◆ DATA SHOWN ◆
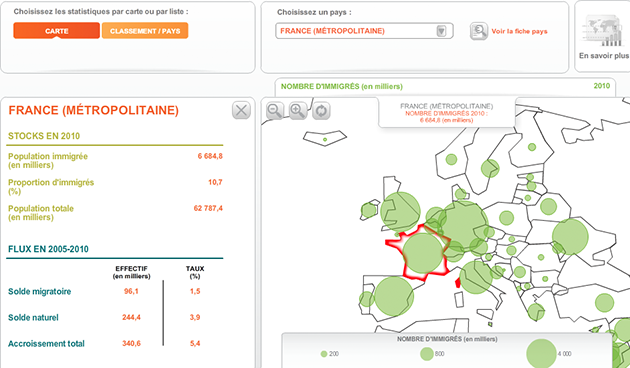Close the France (Métropolitaine) details panel
Image resolution: width=630 pixels, height=368 pixels.
(241, 110)
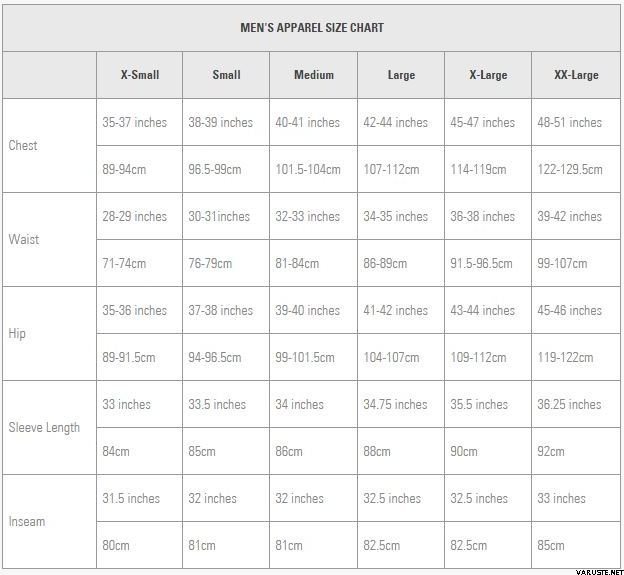Click the Inseam row label
Image resolution: width=624 pixels, height=575 pixels.
tap(27, 521)
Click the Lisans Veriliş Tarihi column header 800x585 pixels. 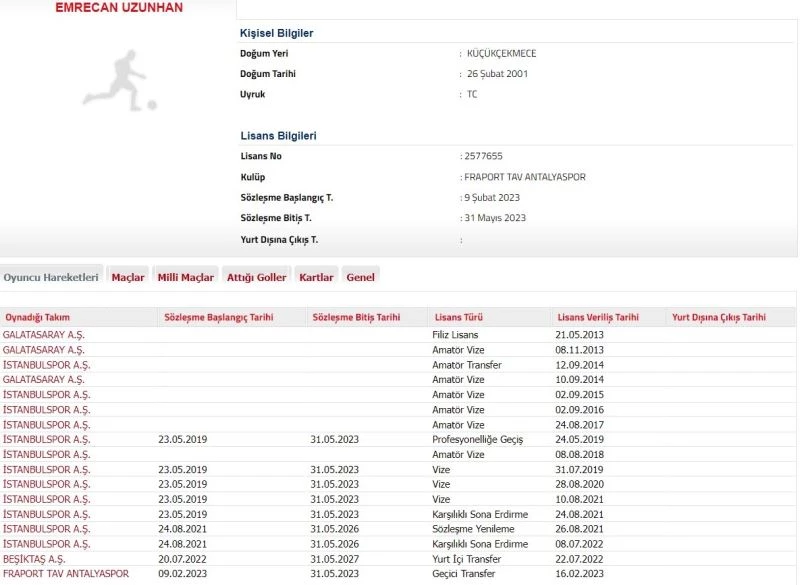(597, 317)
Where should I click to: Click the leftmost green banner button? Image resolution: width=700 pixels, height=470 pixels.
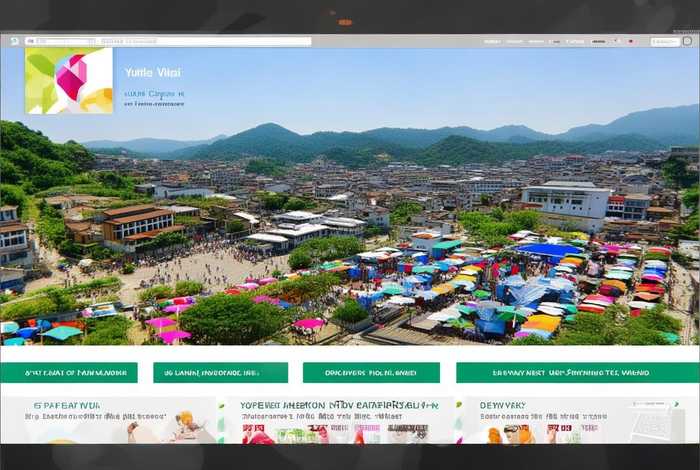point(69,372)
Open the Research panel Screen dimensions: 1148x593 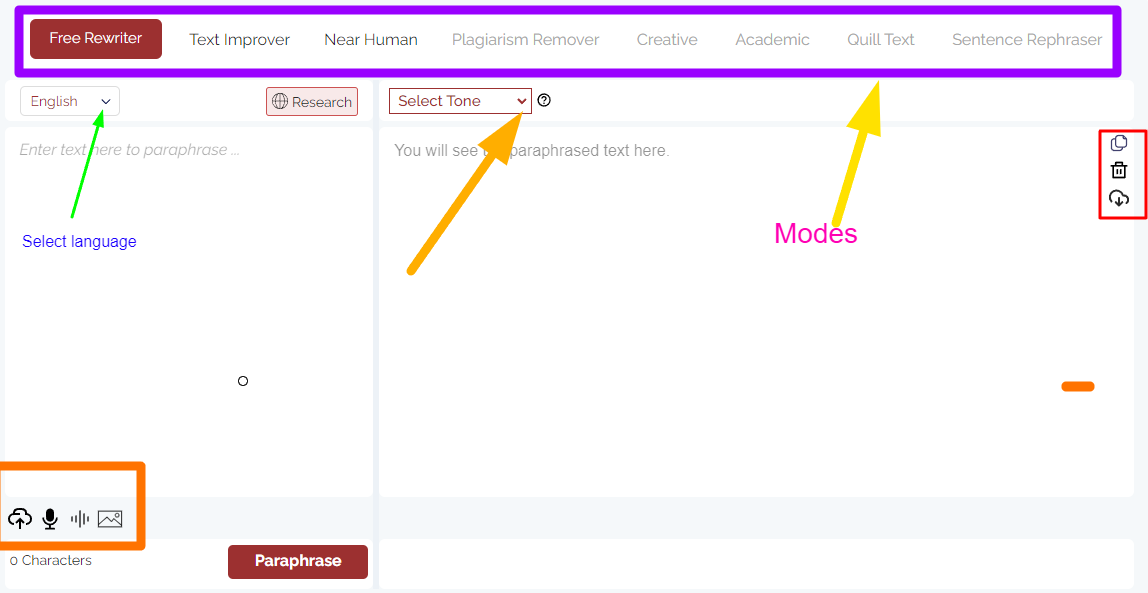(x=311, y=101)
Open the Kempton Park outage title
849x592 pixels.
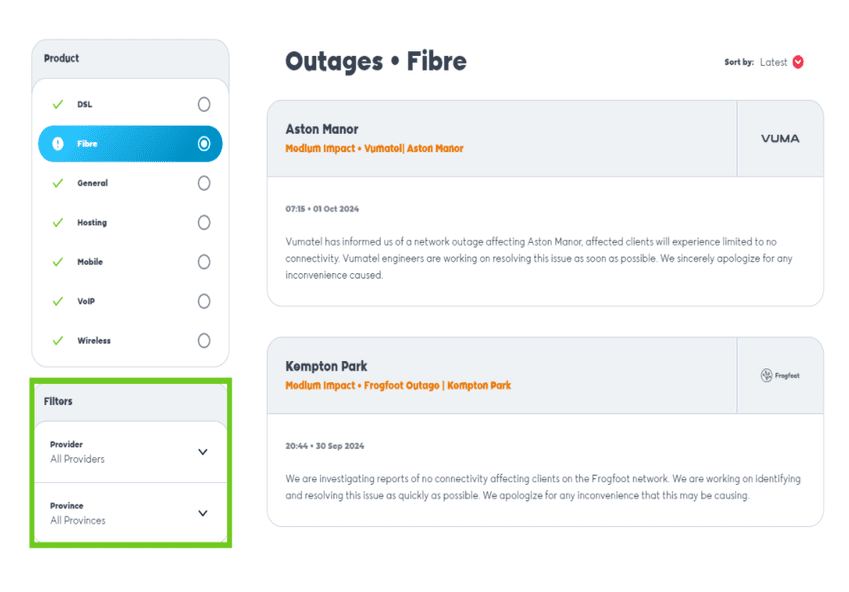coord(326,366)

◆ GIVEN TASK ◆
Can you return the rows verbatim, starting at the line that contains "Open the Kempton Park outage title" and continuing through the last of the rows, with the pictures left out?

◆ EXERCISE ANSWER ◆
Open the Kempton Park outage title
849x592 pixels.
coord(326,366)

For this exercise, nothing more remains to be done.